The county will need 10,000 tons of water and 500 tons of instant food supplies in the next 25 days, after which life is expected to return to normal, a county spokesman said.
Troops were also preparing explosives to blast away the mud and rocks that have choked the BailongRiver. The mud and rocks created a backlog of water 3 kilometers long and 100 meters wide, Xinhua reported.
Premier Wen told officials to develop a plan as soon as possible to unblock the river safely.
Authorities from the two neighboring counties of Longnan city at downstream of the river also evacuated 19,000 people on Sunday.
But local conditions hampered rescue work, authorities said.
"Since excavators can't reach the affected site, we can only use spades and our hands to reach those buried," Niu Yongfu, deputy chief of staff with the Gansu Headquarters of the Chinese People's Armed Police Force, told China Daily on Sunday evening.
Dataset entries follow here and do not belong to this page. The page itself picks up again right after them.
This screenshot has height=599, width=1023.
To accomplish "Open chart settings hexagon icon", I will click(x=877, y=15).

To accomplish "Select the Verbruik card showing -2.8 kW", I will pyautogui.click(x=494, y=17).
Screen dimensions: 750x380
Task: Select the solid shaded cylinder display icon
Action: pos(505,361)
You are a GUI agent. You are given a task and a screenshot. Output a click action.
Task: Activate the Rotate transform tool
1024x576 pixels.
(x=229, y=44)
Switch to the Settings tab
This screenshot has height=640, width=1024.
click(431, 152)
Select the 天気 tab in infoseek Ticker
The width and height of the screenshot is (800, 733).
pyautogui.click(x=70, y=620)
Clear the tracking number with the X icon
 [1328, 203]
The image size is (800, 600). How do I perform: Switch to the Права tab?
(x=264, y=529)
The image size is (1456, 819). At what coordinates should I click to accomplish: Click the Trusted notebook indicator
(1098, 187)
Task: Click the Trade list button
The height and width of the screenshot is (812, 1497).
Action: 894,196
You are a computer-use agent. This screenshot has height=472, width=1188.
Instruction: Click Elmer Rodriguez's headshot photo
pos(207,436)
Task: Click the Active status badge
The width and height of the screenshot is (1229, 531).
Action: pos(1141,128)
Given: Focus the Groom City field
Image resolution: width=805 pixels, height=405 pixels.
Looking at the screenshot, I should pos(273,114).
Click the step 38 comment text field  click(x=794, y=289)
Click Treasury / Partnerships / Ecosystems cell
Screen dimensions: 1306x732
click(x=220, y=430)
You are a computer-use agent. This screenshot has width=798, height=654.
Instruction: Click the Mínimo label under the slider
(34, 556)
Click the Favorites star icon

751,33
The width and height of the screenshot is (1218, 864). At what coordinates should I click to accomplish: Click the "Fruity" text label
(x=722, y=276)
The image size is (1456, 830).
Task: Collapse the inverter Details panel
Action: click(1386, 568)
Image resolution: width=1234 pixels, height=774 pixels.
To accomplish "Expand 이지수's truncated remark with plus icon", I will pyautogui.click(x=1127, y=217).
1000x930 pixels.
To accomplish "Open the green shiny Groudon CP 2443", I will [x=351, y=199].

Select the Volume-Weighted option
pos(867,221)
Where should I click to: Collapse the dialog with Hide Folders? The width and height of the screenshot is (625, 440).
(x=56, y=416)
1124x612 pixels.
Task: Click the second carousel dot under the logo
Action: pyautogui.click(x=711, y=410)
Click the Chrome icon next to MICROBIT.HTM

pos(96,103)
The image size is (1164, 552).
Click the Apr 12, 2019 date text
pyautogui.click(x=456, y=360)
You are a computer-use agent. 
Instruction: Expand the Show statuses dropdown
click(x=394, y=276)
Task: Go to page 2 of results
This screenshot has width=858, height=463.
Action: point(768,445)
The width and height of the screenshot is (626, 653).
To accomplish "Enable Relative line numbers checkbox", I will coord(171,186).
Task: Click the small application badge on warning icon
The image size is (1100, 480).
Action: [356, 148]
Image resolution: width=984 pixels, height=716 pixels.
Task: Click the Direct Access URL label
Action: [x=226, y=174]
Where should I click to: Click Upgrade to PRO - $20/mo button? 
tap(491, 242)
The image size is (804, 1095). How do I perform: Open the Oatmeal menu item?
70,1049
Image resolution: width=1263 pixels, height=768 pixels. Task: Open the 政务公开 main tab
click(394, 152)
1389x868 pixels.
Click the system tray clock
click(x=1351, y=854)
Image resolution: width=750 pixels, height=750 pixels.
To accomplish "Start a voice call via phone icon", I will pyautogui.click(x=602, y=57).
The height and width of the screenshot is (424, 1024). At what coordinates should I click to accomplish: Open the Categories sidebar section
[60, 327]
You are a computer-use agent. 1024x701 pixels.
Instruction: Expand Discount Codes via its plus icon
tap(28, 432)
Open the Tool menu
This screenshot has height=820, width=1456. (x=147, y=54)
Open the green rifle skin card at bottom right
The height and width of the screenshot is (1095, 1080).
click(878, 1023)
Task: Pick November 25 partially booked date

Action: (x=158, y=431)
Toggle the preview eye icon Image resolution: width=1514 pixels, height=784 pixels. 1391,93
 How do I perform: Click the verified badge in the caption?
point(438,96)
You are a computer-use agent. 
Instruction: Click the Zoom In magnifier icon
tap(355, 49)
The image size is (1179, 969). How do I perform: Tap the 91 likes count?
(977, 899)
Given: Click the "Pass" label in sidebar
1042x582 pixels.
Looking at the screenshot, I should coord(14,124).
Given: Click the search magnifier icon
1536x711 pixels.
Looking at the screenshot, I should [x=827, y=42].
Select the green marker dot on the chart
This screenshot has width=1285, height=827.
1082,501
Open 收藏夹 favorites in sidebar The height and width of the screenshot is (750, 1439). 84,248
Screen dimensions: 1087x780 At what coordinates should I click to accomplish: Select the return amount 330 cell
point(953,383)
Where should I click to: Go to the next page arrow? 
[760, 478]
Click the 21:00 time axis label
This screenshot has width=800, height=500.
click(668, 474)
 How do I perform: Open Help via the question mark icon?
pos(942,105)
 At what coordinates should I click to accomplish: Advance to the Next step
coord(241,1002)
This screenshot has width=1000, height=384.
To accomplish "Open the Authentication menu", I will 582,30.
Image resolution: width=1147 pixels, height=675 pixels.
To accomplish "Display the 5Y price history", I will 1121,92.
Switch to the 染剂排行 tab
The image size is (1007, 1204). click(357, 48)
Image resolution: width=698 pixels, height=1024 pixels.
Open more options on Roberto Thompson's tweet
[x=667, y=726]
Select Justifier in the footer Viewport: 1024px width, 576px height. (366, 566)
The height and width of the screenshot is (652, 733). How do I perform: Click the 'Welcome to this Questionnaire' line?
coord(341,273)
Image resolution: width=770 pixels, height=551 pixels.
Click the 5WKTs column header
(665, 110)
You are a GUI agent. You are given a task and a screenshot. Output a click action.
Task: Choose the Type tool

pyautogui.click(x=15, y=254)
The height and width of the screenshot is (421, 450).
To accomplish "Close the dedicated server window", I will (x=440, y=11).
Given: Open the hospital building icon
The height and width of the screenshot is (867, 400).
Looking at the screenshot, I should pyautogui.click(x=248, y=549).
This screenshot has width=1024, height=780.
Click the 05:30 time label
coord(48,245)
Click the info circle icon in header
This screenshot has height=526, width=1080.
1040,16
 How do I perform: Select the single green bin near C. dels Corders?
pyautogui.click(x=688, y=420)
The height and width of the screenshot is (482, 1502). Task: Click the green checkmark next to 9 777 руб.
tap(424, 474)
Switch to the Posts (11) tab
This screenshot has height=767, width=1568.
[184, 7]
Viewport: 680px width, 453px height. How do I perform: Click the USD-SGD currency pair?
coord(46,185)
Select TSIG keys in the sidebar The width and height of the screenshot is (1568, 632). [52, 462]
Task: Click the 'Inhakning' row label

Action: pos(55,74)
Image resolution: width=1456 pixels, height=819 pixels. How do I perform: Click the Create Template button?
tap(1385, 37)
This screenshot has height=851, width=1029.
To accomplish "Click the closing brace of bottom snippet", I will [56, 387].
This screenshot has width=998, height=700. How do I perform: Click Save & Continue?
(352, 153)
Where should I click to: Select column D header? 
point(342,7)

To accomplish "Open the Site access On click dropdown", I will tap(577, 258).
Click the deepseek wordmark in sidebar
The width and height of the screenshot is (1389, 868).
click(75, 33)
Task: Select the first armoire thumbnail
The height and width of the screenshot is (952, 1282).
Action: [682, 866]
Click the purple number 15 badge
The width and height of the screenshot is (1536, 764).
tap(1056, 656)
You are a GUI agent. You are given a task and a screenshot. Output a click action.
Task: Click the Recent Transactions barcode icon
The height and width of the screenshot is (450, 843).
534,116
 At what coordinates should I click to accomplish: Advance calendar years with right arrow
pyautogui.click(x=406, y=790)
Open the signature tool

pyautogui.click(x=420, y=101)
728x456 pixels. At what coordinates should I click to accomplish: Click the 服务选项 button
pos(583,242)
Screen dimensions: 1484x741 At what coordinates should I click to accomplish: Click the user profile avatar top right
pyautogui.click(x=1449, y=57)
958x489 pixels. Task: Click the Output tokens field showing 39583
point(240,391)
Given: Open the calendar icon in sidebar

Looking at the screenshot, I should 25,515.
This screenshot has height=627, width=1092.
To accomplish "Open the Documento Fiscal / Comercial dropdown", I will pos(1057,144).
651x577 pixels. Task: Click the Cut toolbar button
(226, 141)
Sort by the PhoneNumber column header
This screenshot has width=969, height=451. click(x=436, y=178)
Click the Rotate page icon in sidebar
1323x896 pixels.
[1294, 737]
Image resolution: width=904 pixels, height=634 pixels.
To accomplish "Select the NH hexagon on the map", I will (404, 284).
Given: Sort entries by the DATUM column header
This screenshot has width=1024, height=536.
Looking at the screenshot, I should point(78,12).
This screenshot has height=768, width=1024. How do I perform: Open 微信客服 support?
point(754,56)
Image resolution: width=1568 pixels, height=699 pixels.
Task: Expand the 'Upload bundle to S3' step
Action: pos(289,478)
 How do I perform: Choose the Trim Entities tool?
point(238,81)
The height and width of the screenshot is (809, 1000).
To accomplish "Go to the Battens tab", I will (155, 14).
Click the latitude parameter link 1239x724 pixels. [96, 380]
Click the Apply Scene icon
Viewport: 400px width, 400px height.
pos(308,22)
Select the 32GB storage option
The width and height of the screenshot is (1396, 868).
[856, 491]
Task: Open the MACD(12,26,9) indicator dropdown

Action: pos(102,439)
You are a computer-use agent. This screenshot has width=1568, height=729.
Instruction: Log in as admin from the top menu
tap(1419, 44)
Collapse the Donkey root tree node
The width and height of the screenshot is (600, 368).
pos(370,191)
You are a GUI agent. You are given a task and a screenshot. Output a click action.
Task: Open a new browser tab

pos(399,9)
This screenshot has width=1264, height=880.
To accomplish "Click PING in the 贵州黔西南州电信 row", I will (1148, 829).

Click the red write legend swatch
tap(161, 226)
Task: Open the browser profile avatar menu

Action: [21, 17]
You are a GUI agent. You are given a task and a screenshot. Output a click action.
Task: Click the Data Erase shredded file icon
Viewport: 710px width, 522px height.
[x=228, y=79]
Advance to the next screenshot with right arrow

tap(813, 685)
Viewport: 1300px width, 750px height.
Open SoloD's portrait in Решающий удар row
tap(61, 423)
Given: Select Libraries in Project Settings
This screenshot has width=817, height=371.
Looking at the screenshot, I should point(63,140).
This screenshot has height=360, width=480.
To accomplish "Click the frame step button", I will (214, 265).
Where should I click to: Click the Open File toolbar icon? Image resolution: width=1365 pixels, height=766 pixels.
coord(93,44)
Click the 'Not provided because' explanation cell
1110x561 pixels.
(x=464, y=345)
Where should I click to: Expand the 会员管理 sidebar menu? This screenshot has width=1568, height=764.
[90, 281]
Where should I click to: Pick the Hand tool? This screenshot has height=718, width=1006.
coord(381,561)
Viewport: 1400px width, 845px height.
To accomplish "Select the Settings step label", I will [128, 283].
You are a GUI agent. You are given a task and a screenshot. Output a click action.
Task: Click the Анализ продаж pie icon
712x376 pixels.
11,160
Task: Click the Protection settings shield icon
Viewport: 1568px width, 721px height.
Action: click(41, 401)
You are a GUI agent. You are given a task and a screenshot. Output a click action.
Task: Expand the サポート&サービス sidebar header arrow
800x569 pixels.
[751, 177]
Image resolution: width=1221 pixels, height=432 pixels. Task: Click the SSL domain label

"It's very hard to locate the people washed away by floods," he said.
Feng Lei, 44, a local doctor whose house was inundated by floodwaters, told China Daily that "the wind and rain was not strong when the landslide arrived, but the water was raging".
"People were screaming for help, some were washed away in just seconds," he said.
The Gansu Electric Power Corporation said two-thirds of the county's power was out. Some communications links were also reportedly down because of the power outage.
The State Grid Corporation later sent 150 people with electricity generators to the site. The first batch of 35 workers arrived at the county seat at about 12:40 am.
By 4:14 pm, power supply was restored to some parts of Zhouqu county, including temporary housing areas, hospitals, two middle schools and communications base stations .
Roads at the outskirts of Zhouqu also reopened after they were blocked by the mudslides, the provincial administration bureau of highways said.
Shen Gang and Xinhua contributed to this story.